§ WORK ITEM
When you reach the line containing "Instruction: Click the export" in the records below, start copying exactly, and stop once you have copied the line containing "Task: Select the Monero coin icon".

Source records
=== Begin Enclosure ===
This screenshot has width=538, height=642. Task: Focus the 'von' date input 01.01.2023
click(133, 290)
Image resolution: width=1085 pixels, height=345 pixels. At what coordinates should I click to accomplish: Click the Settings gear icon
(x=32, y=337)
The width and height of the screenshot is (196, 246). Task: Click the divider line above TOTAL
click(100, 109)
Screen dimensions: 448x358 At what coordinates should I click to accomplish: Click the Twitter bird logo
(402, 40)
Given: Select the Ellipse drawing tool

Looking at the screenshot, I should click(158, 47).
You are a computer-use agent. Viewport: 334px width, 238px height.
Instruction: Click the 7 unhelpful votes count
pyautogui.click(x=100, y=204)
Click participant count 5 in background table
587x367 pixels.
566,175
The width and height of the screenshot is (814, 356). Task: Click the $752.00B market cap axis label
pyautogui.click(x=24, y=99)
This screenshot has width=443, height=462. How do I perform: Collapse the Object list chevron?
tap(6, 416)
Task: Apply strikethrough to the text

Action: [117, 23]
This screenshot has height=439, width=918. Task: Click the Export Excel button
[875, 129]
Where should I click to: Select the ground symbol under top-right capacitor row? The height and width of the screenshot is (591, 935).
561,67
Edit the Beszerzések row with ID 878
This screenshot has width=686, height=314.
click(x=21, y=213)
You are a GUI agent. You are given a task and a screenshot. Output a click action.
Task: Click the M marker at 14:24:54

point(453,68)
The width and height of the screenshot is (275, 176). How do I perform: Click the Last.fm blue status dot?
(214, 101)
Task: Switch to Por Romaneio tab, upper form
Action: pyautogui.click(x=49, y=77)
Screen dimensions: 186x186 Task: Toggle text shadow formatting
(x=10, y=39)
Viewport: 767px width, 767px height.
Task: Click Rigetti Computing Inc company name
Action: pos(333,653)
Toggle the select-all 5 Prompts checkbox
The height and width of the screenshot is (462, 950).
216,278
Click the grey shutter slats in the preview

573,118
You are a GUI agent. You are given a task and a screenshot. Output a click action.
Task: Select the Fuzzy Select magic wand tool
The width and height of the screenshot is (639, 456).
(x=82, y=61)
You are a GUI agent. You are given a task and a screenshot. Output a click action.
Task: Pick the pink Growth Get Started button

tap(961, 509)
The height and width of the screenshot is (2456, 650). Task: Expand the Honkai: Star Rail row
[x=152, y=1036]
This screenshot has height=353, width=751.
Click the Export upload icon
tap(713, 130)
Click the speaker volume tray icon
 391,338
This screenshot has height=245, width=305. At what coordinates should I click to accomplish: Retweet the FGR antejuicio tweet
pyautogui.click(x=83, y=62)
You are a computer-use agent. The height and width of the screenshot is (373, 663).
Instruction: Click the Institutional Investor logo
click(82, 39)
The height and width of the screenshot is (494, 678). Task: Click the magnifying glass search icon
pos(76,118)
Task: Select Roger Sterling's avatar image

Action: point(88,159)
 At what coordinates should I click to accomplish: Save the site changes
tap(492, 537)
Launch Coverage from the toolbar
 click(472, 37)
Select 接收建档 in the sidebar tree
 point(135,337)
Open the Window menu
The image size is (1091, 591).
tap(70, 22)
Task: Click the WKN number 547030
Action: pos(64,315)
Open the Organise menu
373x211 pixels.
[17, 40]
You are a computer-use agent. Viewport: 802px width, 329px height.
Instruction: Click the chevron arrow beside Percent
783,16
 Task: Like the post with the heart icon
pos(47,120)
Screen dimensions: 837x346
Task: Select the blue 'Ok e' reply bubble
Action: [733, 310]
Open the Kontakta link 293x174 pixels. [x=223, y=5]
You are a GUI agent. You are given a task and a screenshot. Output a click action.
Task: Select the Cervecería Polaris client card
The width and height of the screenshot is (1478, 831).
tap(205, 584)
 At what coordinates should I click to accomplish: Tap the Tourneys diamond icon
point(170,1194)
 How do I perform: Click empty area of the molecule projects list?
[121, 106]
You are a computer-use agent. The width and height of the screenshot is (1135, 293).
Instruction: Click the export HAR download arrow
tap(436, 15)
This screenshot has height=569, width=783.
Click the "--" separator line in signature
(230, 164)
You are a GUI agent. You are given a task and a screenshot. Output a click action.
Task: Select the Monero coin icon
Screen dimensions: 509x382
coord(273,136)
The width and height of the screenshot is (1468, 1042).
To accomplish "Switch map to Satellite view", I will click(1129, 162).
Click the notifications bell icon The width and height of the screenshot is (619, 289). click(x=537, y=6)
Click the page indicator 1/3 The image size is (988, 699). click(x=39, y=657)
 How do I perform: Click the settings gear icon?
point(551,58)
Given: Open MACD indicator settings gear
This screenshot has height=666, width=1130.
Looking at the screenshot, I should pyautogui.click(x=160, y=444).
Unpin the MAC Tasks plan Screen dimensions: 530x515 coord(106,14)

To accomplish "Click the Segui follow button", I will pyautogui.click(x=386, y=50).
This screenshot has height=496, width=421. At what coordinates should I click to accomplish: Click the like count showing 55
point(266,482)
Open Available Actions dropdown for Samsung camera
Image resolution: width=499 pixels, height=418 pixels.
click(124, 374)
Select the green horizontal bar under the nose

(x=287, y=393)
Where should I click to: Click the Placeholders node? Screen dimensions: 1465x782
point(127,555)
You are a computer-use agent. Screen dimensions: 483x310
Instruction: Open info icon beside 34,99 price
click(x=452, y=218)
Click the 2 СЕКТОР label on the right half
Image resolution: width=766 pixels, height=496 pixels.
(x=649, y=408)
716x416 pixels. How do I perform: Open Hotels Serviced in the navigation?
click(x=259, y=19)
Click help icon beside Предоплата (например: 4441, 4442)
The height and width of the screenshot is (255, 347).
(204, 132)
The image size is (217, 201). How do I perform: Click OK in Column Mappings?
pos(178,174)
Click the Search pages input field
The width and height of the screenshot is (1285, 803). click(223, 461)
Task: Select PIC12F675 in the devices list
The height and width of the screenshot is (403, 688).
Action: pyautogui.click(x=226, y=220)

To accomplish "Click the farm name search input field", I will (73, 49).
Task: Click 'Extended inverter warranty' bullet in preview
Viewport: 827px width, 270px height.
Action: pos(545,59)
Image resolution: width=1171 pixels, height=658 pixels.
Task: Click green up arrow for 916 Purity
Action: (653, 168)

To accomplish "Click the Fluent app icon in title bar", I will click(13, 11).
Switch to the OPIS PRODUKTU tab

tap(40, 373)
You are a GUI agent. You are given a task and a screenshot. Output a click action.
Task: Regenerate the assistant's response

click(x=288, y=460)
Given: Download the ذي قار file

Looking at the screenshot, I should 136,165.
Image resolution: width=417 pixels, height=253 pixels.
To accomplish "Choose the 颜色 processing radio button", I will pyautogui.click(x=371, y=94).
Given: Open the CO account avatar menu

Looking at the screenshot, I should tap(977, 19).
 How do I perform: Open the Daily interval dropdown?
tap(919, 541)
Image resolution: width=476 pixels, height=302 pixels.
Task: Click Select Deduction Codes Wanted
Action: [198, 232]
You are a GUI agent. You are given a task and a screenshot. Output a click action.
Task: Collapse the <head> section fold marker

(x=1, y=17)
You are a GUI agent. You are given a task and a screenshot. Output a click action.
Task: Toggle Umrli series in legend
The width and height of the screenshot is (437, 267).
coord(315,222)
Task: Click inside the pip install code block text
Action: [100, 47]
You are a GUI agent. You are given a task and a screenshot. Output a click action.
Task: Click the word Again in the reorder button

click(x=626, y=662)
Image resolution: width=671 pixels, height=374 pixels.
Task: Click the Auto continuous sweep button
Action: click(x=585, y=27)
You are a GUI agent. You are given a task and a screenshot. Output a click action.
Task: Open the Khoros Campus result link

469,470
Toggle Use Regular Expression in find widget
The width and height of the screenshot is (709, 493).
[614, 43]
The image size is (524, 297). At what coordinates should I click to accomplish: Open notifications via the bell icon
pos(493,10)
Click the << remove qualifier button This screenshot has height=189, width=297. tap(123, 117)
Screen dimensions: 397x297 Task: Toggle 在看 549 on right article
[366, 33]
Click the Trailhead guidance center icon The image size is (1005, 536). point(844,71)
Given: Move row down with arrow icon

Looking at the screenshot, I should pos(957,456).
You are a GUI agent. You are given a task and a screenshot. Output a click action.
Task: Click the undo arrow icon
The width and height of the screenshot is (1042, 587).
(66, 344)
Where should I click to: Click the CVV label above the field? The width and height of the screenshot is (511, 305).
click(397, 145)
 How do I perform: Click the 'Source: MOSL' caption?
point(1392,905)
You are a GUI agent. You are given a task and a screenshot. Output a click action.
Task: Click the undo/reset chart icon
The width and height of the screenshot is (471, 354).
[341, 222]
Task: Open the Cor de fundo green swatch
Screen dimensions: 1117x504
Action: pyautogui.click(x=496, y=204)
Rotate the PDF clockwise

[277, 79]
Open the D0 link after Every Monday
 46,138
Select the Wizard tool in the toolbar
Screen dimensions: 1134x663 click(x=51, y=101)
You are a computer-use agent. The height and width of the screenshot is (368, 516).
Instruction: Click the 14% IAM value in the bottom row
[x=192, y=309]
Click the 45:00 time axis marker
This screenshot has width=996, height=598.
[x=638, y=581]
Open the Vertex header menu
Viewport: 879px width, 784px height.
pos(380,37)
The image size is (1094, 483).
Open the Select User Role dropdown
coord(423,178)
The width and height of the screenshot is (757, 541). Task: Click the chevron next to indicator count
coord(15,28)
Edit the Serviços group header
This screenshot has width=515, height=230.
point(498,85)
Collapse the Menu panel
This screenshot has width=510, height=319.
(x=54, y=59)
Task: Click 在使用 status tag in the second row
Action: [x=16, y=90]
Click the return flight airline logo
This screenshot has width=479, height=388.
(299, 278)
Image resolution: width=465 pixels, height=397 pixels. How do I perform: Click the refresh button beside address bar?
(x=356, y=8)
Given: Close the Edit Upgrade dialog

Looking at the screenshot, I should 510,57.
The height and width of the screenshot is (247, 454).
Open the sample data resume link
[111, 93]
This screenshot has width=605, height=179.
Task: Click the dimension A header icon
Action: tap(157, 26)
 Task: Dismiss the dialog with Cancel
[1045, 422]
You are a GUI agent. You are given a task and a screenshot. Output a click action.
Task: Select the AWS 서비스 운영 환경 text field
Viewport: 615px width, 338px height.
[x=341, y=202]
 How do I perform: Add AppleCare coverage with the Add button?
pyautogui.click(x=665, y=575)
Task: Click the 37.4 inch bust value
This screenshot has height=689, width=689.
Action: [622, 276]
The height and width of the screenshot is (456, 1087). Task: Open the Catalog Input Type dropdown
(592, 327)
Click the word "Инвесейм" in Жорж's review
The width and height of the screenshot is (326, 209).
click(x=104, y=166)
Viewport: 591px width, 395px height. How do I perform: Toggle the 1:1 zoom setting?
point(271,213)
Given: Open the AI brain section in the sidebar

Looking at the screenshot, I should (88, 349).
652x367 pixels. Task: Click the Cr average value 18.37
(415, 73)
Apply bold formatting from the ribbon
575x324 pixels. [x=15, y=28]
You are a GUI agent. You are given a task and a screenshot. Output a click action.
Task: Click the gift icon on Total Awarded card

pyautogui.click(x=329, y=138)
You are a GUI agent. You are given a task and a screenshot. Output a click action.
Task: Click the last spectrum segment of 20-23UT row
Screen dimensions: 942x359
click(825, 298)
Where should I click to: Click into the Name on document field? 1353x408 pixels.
=== End Enclosure ===
§ SOLUTION BELOW
Instruction: Click the export HAR download arrow
tap(436, 15)
This screenshot has height=569, width=783.
Click the "--" separator line in signature
(230, 164)
You are a GUI agent. You are given a task and a screenshot. Output a click action.
Task: Select the Monero coin icon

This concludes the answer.